WHAT YOU SHOULD DO: Copy all of the records exactly.

═════ RECORDS FOR THE TASK

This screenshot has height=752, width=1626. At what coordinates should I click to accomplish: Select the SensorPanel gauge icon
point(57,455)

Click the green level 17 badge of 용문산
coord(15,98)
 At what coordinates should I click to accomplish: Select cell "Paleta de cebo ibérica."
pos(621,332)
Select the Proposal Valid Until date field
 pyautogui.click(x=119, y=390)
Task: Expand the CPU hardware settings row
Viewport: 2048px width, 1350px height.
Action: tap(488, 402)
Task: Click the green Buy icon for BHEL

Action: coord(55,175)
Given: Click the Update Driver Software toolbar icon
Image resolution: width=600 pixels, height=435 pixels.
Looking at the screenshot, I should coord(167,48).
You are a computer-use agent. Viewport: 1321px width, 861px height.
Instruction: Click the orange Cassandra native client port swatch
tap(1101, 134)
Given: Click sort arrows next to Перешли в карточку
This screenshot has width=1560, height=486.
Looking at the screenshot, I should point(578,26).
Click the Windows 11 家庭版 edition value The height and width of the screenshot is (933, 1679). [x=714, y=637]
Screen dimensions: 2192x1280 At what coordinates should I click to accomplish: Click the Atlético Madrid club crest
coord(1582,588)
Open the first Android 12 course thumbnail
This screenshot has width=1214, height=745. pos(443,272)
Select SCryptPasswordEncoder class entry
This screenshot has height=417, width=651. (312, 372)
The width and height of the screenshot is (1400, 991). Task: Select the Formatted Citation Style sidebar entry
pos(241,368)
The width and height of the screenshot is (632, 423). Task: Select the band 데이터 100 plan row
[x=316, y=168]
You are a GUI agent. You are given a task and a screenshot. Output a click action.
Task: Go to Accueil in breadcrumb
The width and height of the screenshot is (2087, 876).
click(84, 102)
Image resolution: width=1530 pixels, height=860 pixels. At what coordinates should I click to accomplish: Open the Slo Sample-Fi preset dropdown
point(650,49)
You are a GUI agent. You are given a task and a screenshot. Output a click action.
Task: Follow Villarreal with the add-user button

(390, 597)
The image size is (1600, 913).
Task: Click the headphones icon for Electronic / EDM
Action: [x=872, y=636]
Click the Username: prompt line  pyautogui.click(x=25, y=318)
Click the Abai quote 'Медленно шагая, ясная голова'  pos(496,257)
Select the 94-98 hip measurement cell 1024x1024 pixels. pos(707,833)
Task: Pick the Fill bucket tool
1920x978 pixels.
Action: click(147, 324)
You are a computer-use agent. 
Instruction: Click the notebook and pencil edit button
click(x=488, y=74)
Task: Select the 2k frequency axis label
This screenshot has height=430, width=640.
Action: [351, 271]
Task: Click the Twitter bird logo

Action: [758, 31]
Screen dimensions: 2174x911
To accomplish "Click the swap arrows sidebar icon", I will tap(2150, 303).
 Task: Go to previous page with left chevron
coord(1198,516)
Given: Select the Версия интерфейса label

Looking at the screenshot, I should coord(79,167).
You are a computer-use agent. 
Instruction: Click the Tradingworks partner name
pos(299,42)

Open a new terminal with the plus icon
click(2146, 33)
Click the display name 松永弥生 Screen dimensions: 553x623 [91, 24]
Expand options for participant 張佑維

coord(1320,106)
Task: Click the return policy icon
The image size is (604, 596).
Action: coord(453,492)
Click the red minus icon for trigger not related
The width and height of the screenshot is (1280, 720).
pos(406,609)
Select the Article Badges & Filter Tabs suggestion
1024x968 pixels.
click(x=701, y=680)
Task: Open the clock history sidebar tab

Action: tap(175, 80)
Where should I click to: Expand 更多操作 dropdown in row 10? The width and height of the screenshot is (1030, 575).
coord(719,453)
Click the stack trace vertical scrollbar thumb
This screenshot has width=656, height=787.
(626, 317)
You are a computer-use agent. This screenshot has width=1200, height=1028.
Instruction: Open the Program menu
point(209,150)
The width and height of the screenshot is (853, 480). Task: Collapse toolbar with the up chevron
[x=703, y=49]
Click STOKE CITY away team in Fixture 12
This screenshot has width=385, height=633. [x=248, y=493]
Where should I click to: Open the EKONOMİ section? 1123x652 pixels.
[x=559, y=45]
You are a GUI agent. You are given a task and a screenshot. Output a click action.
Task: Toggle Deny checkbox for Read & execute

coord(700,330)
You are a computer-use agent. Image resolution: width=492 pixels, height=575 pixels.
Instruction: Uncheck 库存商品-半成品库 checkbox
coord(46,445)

══════════

ANSWER BOX:
This screenshot has height=752, width=1626. At what coordinates should I click to accomplish: Select the SensorPanel gauge icon
point(57,455)

Click the green level 17 badge of 용문산
coord(15,98)
 At what coordinates should I click to accomplish: Select cell "Paleta de cebo ibérica."
pos(621,332)
Select the Proposal Valid Until date field
 pyautogui.click(x=119, y=390)
Task: Expand the CPU hardware settings row
Viewport: 2048px width, 1350px height.
Action: tap(488, 402)
Task: Click the green Buy icon for BHEL

Action: coord(55,175)
Given: Click the Update Driver Software toolbar icon
Image resolution: width=600 pixels, height=435 pixels.
Looking at the screenshot, I should coord(167,48).
You are a computer-use agent. Viewport: 1321px width, 861px height.
Instruction: Click the orange Cassandra native client port swatch
tap(1101, 134)
Given: Click sort arrows next to Перешли в карточку
This screenshot has width=1560, height=486.
Looking at the screenshot, I should point(578,26).
Click the Windows 11 家庭版 edition value The height and width of the screenshot is (933, 1679). [x=714, y=637]
Screen dimensions: 2192x1280 At what coordinates should I click to accomplish: Click the Atlético Madrid club crest
coord(1582,588)
Open the first Android 12 course thumbnail
This screenshot has width=1214, height=745. pos(443,272)
Select SCryptPasswordEncoder class entry
This screenshot has height=417, width=651. (312, 372)
The width and height of the screenshot is (1400, 991). Task: Select the Formatted Citation Style sidebar entry
pos(241,368)
The width and height of the screenshot is (632, 423). Task: Select the band 데이터 100 plan row
[x=316, y=168]
You are a GUI agent. You are given a task and a screenshot. Output a click action.
Task: Go to Accueil in breadcrumb
The width and height of the screenshot is (2087, 876).
click(84, 102)
Image resolution: width=1530 pixels, height=860 pixels. At what coordinates should I click to accomplish: Open the Slo Sample-Fi preset dropdown
point(650,49)
You are a GUI agent. You are given a task and a screenshot. Output a click action.
Task: Follow Villarreal with the add-user button

(390, 597)
The image size is (1600, 913).
Task: Click the headphones icon for Electronic / EDM
Action: [x=872, y=636]
Click the Username: prompt line  pyautogui.click(x=25, y=318)
Click the Abai quote 'Медленно шагая, ясная голова'  pos(496,257)
Select the 94-98 hip measurement cell 1024x1024 pixels. pos(707,833)
Task: Pick the Fill bucket tool
1920x978 pixels.
Action: click(147, 324)
You are a computer-use agent. 
Instruction: Click the notebook and pencil edit button
click(x=488, y=74)
Task: Select the 2k frequency axis label
This screenshot has height=430, width=640.
Action: [351, 271]
Task: Click the Twitter bird logo

Action: [758, 31]
Screen dimensions: 2174x911
To accomplish "Click the swap arrows sidebar icon", I will tap(2150, 303).
 Task: Go to previous page with left chevron
coord(1198,516)
Given: Select the Версия интерфейса label

Looking at the screenshot, I should coord(79,167).
You are a computer-use agent. 
Instruction: Click the Tradingworks partner name
pos(299,42)

Open a new terminal with the plus icon
click(2146, 33)
Click the display name 松永弥生 Screen dimensions: 553x623 [91, 24]
Expand options for participant 張佑維

coord(1320,106)
Task: Click the return policy icon
The image size is (604, 596).
Action: coord(453,492)
Click the red minus icon for trigger not related
The width and height of the screenshot is (1280, 720).
pos(406,609)
Select the Article Badges & Filter Tabs suggestion
1024x968 pixels.
click(x=701, y=680)
Task: Open the clock history sidebar tab

Action: tap(175, 80)
Where should I click to: Expand 更多操作 dropdown in row 10? The width and height of the screenshot is (1030, 575).
coord(719,453)
Click the stack trace vertical scrollbar thumb
This screenshot has width=656, height=787.
(626, 317)
You are a computer-use agent. This screenshot has width=1200, height=1028.
Instruction: Open the Program menu
point(209,150)
The width and height of the screenshot is (853, 480). Task: Collapse toolbar with the up chevron
[x=703, y=49]
Click STOKE CITY away team in Fixture 12
This screenshot has width=385, height=633. [x=248, y=493]
Where should I click to: Open the EKONOMİ section? 1123x652 pixels.
[x=559, y=45]
You are a GUI agent. You are given a task and a screenshot. Output a click action.
Task: Toggle Deny checkbox for Read & execute

coord(700,330)
You are a computer-use agent. Image resolution: width=492 pixels, height=575 pixels.
Instruction: Uncheck 库存商品-半成品库 checkbox
coord(46,445)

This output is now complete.